La República Dominicana es uno de los escasos países de América Latina que ha venido celebrando elecciones de manera sistemática desde hace más de medio siglo, y a pesar de encontrarse en una zona geográfica altamente conflictiva, nunca ha visto interrumpida la construcción de su democracia.

Nunca fue laboratorio de las potencias hegemónicas que utilizaban estos países como tubos de ensayo, y si bien dentro de esa construcción democrática de posguerra se vivieron episodios difíciles, a nadie se le ocurrió suponer siquiera la posibilidad de un cuartelazo exitoso.

Desde entonces decidimos que el poder político se logra mediante elecciones, lo que queda demostrado en los 22 procesos comiciales celebrados en el país a contar de 1966, de los cuales 15 han sido presidenciales y siete congresuales y municipales, ya juntos o separados.

Es decir, que este domingo se celebrarán las elecciones número 23 sin interrupciones, lo que proyecta a nuestro país como una democracia ya sólidamente afincada sobre los cimientos estructurales de una madurez incuestionable, a pesar de los serios déficits que aún se mantienen en términos de conquistas materiales.

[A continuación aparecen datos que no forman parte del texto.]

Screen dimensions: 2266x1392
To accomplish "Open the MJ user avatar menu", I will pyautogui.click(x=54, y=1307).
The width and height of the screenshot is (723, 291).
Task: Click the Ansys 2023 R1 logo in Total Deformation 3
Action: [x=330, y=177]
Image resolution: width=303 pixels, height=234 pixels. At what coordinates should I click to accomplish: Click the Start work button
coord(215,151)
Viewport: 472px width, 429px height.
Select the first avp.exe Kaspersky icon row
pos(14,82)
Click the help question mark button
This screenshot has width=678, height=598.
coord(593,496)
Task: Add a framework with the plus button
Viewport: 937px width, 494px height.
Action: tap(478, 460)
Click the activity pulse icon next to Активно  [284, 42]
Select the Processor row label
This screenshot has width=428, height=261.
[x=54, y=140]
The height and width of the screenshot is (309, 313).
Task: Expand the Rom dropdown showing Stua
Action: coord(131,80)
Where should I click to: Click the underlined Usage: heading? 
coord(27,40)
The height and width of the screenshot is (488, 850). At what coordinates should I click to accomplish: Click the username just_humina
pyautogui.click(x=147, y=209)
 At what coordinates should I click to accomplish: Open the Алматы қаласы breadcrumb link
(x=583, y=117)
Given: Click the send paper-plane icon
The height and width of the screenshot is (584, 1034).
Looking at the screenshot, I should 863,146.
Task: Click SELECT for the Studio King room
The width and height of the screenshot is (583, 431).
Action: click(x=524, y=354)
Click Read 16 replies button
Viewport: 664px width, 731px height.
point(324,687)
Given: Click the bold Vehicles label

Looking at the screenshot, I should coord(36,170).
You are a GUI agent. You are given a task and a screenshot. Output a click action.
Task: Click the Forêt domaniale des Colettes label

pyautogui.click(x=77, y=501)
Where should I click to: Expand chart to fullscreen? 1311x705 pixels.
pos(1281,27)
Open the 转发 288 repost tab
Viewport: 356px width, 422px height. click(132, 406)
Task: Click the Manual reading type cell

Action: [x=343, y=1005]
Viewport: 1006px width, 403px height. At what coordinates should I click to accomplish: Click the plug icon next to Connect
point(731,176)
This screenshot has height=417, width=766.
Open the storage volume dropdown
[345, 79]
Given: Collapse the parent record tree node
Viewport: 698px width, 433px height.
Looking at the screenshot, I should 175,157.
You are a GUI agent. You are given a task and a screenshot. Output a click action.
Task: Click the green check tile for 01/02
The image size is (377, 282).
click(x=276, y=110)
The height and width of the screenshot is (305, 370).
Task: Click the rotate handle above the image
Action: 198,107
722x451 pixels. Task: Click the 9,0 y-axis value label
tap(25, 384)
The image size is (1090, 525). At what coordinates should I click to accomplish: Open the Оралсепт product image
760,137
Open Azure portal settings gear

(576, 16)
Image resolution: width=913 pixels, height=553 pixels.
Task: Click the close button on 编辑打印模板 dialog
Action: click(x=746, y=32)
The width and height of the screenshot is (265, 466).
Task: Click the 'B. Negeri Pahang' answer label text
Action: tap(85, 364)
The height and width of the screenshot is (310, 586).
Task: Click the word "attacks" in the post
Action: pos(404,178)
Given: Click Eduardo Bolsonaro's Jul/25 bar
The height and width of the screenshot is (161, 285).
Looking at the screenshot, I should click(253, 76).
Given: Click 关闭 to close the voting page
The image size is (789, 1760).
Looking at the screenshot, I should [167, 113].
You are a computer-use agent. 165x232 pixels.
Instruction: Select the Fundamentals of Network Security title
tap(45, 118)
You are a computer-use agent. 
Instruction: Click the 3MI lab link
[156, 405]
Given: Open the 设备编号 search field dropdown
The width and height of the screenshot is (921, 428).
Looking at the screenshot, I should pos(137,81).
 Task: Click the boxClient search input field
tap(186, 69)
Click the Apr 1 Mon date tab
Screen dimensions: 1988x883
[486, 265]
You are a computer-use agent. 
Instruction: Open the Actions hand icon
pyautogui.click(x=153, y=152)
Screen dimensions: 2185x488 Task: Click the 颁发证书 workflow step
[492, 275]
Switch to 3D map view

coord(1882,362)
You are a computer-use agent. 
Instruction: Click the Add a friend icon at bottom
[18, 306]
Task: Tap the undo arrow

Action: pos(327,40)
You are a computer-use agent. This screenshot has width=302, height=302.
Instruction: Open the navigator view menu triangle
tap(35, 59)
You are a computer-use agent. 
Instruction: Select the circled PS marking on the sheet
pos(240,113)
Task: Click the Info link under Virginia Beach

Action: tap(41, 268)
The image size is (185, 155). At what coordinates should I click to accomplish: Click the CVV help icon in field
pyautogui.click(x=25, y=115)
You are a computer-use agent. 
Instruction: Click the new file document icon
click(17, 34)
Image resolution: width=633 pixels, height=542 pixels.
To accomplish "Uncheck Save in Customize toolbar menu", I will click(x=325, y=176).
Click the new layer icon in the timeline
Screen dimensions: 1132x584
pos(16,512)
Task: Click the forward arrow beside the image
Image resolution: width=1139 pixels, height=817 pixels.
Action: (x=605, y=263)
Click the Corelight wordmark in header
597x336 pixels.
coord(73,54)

Al tomar en cuenta lo anteriormente señalado, a lo que debemos apostar los dominicanos es a luchar por la consolidación de conquistas económicas y sociales, en razón de que las prerrogativas ciudadanas en materia política, de ejercicio de los derechos democráticos, libertades públicas y expresión de los derechos colectivos ya están aseguradas, sin que se perciba el más mínimo asomo de reversión.

Por consiguiente, a lo que debemos apostar todos los dominicanos es a que, a partir del resultado que surja del proceso electoral del domingo, la sociedad en su conjunto asuma el compromiso de acompañar al presidente en la tarea de continuar la construcción de un futuro mejor para cada ciudadano.

Los candidatos presidenciales—que afortunadamente tienen una indiscutible formación de Estado, más o menos, pero la tienen, al fin y al cabo—saben lo que el país necesita para saltar las murallas que han evitado que alcancemos un mayor nivel de desarrollo.

Un compromiso que se debería asumir es desterrar por al menos los próximos dos años toda aspiración, pues no es posible que, sin haber pasado la prueba de 2024, se hable de 2028.

Hay que acompañar al presidente en la ardua labor de construir un mejor futuro.